Apropriação indébita 


Texto de Furio Lonza publicado na Fraude:

Blog
Quem não tem teto de vidro usa óculos escuros, por Furio Lonza


[ 06/08/2004 ] Como o próprio nome diz, o BLOG é uma espécie de vômito, uma elucubração visceral que cava fundo e tira do mais íntimo do ser as mais recônditas idiossincrasias do jovem escritor em potencial, é um corte cirúrgico & embriônico, um mantra caseiro que ressalta no dia a dia a escala de valores intestina que todos nós gostaríamos de aflorar. Nesses portais para iniciados, com um teclado na mão & algumas idéias na cabeça, o autor se desnuda em textos fragmentários e quase sem enredo aparente.

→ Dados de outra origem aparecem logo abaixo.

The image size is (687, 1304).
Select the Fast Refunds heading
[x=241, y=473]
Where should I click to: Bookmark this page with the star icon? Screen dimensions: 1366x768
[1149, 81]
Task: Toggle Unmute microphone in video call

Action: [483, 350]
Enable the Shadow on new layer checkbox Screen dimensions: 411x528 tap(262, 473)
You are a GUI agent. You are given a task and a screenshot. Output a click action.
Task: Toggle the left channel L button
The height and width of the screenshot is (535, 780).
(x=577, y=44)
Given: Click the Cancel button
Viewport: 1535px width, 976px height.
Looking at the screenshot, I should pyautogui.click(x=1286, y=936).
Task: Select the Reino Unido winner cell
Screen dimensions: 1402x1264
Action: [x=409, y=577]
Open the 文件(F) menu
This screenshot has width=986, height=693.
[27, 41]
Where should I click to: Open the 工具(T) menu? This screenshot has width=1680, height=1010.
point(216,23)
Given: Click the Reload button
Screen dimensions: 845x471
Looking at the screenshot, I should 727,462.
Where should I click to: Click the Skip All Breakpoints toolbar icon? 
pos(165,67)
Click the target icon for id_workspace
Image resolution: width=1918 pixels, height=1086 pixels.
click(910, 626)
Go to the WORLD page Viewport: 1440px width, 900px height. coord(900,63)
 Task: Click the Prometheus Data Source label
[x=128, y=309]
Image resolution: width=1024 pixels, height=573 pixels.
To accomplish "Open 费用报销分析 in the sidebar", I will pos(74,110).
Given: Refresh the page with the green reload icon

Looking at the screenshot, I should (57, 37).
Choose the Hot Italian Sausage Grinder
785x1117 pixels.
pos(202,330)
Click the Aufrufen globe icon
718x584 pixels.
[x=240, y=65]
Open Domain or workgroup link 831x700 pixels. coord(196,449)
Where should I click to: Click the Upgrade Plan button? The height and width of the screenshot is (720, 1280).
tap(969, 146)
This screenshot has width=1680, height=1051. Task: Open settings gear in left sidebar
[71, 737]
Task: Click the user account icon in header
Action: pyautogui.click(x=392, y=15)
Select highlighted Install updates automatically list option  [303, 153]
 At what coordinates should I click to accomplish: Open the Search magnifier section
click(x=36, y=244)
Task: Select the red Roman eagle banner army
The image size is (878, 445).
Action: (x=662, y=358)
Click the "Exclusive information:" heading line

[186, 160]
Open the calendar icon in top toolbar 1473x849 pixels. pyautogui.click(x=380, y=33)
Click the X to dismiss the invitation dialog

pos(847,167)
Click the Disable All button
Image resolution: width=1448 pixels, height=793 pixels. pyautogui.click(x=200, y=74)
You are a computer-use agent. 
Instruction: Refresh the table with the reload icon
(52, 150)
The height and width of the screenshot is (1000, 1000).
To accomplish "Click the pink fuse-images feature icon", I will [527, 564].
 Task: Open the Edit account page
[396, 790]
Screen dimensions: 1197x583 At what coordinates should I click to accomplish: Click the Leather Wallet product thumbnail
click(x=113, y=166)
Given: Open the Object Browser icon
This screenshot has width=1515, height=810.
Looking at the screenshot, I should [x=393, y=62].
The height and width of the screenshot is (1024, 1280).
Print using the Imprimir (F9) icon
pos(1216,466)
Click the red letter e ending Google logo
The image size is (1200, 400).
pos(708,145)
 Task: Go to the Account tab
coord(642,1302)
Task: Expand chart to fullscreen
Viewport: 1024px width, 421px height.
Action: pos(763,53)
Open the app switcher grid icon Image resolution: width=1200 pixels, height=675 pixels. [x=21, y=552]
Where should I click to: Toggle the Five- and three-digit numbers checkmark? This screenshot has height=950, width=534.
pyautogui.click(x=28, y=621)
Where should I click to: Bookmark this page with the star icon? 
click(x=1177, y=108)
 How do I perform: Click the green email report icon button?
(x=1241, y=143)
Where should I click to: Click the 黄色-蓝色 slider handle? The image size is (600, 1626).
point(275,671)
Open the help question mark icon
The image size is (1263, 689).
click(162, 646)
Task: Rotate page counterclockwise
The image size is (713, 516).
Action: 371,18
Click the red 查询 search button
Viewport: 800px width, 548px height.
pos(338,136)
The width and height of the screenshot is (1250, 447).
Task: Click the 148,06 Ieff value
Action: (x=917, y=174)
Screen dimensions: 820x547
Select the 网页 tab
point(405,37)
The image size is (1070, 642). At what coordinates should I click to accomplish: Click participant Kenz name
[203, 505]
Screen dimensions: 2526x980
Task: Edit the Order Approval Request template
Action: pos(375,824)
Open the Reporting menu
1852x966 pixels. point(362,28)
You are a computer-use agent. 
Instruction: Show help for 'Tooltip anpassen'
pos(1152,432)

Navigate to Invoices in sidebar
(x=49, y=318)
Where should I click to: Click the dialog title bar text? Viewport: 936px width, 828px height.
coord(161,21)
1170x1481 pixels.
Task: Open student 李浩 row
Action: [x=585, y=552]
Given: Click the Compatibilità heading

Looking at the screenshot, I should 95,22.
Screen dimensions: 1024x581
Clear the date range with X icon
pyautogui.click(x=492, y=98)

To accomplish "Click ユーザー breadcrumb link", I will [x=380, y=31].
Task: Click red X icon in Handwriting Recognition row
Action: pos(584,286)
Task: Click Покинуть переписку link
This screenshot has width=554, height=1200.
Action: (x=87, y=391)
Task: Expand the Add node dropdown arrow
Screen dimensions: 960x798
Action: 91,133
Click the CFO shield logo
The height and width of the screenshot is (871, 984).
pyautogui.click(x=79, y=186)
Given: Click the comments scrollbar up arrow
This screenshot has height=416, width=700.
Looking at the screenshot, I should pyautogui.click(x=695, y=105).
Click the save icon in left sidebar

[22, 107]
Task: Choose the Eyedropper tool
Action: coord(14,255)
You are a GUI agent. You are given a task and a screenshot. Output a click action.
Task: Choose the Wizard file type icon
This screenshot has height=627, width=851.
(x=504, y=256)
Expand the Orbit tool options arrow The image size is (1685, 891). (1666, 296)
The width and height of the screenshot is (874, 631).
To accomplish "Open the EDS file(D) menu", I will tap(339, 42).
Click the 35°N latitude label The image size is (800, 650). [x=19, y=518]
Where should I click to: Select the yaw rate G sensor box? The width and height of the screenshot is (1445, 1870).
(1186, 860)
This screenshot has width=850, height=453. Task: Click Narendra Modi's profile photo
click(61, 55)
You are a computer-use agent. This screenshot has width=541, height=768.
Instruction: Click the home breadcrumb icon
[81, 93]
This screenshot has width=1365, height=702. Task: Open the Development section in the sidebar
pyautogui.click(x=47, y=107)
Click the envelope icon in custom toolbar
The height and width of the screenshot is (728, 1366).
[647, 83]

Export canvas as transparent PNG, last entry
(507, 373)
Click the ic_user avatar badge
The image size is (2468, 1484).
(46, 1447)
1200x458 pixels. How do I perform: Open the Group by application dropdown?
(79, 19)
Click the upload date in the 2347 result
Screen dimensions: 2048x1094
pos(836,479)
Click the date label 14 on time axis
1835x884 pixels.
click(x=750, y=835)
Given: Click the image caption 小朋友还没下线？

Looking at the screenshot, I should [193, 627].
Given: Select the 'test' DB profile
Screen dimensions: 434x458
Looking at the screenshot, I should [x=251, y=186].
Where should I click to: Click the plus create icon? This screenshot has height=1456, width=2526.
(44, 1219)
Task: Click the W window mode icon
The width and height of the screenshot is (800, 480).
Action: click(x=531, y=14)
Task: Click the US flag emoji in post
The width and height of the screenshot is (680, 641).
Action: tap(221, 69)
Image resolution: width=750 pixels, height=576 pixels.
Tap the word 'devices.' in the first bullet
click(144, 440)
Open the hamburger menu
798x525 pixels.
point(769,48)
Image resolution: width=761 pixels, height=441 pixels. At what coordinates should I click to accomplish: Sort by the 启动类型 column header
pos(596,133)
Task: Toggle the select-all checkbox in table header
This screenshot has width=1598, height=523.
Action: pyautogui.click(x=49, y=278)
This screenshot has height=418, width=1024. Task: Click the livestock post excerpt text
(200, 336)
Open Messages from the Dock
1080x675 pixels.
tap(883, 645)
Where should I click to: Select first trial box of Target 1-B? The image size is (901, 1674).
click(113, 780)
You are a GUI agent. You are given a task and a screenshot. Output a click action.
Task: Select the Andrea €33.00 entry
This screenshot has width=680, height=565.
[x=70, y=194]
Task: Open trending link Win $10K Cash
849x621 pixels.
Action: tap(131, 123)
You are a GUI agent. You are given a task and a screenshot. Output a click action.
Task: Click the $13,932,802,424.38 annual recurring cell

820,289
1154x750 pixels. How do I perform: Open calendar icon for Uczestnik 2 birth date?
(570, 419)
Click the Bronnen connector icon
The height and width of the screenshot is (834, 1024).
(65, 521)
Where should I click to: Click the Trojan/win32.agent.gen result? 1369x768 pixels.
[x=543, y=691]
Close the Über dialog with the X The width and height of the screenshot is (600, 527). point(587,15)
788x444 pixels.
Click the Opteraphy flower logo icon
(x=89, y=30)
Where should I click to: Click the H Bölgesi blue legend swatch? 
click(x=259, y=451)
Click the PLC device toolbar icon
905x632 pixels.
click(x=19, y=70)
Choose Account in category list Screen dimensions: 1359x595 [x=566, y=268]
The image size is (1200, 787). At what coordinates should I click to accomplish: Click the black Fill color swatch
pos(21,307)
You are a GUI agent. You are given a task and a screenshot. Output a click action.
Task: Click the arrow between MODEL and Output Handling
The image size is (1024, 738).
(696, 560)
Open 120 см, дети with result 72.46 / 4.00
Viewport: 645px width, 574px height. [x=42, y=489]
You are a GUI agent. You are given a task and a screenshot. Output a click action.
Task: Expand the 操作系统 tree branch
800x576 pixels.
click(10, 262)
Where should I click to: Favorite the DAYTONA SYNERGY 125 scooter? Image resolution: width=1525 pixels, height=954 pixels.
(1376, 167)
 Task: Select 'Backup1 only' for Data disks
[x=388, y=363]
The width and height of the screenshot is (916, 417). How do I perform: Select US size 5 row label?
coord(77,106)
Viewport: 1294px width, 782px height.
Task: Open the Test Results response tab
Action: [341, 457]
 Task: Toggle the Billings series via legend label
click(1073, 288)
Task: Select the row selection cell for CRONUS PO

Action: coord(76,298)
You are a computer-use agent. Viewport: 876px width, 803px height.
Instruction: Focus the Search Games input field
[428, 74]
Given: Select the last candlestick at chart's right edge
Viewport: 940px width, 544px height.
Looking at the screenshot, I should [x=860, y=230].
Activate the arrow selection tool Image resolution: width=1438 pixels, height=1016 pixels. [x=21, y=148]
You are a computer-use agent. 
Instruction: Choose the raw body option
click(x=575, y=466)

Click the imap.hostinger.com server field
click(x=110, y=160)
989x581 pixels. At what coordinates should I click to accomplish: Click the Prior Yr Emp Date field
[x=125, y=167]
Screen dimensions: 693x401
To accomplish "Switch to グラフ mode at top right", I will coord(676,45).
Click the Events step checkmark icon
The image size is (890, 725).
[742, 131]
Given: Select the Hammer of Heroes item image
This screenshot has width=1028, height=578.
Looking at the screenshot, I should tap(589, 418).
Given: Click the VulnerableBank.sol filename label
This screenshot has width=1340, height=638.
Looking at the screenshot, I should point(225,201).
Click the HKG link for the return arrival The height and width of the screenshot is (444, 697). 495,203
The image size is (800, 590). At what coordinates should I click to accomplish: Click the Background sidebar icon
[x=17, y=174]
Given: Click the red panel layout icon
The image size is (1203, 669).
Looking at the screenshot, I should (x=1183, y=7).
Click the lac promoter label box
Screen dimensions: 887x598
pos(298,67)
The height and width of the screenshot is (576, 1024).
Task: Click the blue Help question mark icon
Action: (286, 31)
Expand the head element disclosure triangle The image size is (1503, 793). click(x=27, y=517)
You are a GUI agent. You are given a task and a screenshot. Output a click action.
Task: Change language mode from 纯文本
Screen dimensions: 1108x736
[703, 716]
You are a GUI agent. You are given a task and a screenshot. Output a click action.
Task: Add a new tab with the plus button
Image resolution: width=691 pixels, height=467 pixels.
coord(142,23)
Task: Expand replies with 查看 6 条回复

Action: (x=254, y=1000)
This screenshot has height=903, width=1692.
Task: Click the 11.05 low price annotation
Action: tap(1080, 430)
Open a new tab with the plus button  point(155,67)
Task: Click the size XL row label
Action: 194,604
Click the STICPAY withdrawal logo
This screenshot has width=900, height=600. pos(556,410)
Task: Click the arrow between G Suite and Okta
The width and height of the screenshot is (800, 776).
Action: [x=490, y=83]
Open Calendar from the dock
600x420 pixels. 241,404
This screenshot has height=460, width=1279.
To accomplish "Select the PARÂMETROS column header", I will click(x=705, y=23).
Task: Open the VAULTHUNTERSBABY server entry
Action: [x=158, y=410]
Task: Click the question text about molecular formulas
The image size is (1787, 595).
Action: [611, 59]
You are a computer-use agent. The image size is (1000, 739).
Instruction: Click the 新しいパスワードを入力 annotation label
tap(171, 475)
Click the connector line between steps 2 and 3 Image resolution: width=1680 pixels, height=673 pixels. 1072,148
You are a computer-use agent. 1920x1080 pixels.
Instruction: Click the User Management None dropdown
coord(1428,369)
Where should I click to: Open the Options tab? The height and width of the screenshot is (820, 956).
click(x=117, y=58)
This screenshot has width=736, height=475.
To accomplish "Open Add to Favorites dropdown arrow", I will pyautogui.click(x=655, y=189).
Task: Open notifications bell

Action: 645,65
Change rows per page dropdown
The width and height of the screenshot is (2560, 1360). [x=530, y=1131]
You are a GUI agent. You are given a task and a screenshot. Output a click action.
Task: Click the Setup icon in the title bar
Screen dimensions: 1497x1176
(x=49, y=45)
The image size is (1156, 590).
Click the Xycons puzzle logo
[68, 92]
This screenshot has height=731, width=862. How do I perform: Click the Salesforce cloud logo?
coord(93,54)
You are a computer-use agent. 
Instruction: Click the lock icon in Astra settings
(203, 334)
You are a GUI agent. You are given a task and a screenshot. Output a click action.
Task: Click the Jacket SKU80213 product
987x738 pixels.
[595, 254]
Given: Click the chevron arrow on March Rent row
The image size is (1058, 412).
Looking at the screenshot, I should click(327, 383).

Antes, essas confissões só estavam acessíveis a um pequeno e seleto grupo de membros pertencentes a enrustidas confrarias e principalmente aos vizinhos de mesas de bar; hoje, com o advento da tecnologia de ponta, que socializou essas informações via Web, todos podem se regalar com as tiradas & sacadas geniais dos autores de BLOGS. Enganam-se, porém, os que acham serem essas agendas cibernéticas simples altares do Ego, elas representam a mais pura democracia a serviço do comunismo de idéias e da reflexão.

WALK ON THE WILD SIDE


Nesses redutos individuais, podemos depreender, assim, na mais pura casualidade, que os autores são sempre outsiders: bebem, fumam, vomitam, ouvem música, dormem tarde, trepam muito, compram livros e CDs em sebos, criticam, se expõem, se abrem, citam, extrapolam, reverenciam, são transgressivos, possuem uma falta de apego crônico e ácido em relação a bens materiais. Os homens são durões & amorais; as mulheres são duronas & amorais. Não são sociáveis, fazem tábula rasa dos conceitos pré estabelecidos, adoram botecos e lambanças generalizadas, vivem nas baladas, são referenciais, detestam estereótipos, poderiam ser rotulados de neo-naturalistas pós-modernos. Mas eles detestam rótulos.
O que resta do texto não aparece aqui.